The news is full of fear-insighting stories. I’m a daily witness to Armageddon, my psyche so infiltrated that when I hear that Iraqi soldiers have held a town on the Syrian border, defeating ISIS rebels, I actually cheer out loud. War games, and all of them in the name of God.

When thousands of red-winged blackbirds fall from the sky, when polar bears, thin and desperate, cling to tiny floating chunks of ice, when whales wash up on California shores bleeding from their ears, I tell myself it’s all coming to an end soon. But it goes on. Just as I do.

I no longer have falcon eyes; I need readers over contact lenses or I can’t read my text messages. My joints ache and seize. The hollowness under my eyes grows deeper and darker. And yet, like the sparrows, we all continue to eat and drink and reproduce. Even I—after degrading my florescently-lit self in the locker room mirrors at the gym—even I came home, showered, put concealer under my eyes, put on jeans and a baby blue t-shirt and prepared myself for a date with a man too, too young for me.

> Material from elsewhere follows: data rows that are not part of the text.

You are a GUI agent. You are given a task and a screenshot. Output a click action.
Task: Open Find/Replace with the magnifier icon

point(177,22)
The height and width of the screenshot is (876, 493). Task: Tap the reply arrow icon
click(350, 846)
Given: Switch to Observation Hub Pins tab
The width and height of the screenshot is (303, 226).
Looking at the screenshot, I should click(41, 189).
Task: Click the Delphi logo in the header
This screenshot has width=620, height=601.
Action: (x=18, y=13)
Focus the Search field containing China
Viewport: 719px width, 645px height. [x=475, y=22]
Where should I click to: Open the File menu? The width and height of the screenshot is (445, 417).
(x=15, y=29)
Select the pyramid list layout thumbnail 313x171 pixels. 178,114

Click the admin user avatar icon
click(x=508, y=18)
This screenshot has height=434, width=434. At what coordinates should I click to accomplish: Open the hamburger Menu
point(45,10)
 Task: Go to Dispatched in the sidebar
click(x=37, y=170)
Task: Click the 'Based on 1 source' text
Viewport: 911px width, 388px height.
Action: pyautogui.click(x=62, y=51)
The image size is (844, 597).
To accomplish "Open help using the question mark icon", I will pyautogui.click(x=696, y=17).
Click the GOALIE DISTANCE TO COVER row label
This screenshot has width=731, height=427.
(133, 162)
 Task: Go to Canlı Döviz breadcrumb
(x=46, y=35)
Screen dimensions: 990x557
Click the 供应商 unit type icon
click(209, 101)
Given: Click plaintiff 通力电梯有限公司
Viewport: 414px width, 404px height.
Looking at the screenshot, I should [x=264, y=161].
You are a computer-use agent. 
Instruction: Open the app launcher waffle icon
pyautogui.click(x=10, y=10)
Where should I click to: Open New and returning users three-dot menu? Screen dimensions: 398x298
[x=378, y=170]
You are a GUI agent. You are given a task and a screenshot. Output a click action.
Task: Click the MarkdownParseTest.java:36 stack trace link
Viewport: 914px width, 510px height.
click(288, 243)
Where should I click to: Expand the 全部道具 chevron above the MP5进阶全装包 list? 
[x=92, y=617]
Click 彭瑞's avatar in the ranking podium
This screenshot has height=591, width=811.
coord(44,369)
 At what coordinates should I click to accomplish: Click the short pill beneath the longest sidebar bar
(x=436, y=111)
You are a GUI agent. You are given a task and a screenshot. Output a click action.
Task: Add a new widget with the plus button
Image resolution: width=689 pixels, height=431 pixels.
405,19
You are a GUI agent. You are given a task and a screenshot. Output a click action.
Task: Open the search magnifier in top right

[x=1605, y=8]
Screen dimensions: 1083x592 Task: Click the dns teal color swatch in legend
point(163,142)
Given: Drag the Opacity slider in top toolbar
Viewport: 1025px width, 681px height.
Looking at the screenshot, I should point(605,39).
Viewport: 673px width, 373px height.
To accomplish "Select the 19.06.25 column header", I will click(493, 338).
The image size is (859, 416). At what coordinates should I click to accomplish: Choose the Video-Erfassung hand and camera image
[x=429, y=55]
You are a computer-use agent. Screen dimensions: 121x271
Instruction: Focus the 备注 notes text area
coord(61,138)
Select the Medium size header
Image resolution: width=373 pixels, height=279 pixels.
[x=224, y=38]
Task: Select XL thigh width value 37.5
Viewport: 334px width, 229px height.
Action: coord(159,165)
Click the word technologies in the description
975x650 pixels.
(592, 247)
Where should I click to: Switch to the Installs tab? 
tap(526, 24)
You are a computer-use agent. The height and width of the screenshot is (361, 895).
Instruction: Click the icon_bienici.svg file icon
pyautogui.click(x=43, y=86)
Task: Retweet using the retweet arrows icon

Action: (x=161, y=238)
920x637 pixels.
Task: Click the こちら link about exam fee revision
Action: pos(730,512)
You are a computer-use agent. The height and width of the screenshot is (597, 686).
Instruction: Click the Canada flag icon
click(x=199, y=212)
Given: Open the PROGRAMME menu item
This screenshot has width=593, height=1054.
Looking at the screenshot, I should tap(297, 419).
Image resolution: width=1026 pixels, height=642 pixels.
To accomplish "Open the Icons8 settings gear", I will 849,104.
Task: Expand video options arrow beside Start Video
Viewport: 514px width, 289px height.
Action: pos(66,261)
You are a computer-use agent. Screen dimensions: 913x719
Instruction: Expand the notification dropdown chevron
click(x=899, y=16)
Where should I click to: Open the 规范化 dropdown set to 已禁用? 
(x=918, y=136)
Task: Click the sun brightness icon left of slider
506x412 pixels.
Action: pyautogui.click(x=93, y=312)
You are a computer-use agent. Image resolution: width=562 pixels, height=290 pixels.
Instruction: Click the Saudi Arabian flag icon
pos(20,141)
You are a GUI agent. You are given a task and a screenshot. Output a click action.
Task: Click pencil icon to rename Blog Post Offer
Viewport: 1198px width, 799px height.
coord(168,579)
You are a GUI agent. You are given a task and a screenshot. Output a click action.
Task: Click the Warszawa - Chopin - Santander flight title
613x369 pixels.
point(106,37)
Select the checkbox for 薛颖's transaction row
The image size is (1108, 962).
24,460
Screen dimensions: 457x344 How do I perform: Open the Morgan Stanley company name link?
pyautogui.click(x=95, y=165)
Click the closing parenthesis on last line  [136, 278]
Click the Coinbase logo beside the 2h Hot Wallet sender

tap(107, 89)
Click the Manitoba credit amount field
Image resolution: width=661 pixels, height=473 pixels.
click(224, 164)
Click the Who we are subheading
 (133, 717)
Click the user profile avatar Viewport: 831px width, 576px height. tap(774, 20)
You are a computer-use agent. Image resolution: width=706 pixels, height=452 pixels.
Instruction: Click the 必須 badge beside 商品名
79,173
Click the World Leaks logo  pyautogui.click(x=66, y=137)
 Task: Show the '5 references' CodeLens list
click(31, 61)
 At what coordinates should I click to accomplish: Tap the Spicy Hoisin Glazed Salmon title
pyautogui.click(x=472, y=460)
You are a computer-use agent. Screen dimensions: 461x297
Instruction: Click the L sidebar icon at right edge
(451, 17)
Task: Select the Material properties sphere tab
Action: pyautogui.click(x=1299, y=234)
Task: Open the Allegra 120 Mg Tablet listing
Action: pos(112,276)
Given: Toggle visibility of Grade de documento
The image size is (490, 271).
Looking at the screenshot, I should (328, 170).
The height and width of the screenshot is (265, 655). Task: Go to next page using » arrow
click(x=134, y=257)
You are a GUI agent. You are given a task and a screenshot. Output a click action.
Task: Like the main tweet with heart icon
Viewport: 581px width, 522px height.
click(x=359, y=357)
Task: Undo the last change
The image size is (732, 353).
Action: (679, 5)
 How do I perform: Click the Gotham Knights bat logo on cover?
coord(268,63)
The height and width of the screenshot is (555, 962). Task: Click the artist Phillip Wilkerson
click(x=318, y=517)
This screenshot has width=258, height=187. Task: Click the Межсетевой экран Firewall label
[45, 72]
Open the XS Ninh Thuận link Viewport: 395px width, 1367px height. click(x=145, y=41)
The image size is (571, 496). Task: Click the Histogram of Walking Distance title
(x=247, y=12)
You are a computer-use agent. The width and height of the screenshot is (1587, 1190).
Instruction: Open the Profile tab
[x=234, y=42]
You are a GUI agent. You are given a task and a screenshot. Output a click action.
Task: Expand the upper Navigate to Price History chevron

Later, when he slid his hands down my back and I opened myself to him, he said, “You knew what you were doing, tucking that t-shirt into your jeans. You knew you would get me going.” But I didn’t. Really. I tucked that t-shirt in because it was too long. And yet, didn’t I work with this body that’s slowly breaking down, too? Didn’t I primp and preen like any male bird, trying to get the object of my affection to choose me, to press against me and release himself? To give in? Maybe it wasn’t deliberate, but it wasn’t without intention.

What is there to do but continue? Even a three-legged dog bounds forth with joy for those remaining feet beneath his body. Even the pigeons (which everyone hates, though they are protected birds), even they keep right on living. I’m not a big fan of pigeons, but they do leave me with a feeling of reverence when they startle and roar upward in one great throb. Even they make me look up and squint into the sun as they circle around gracefully, then land again.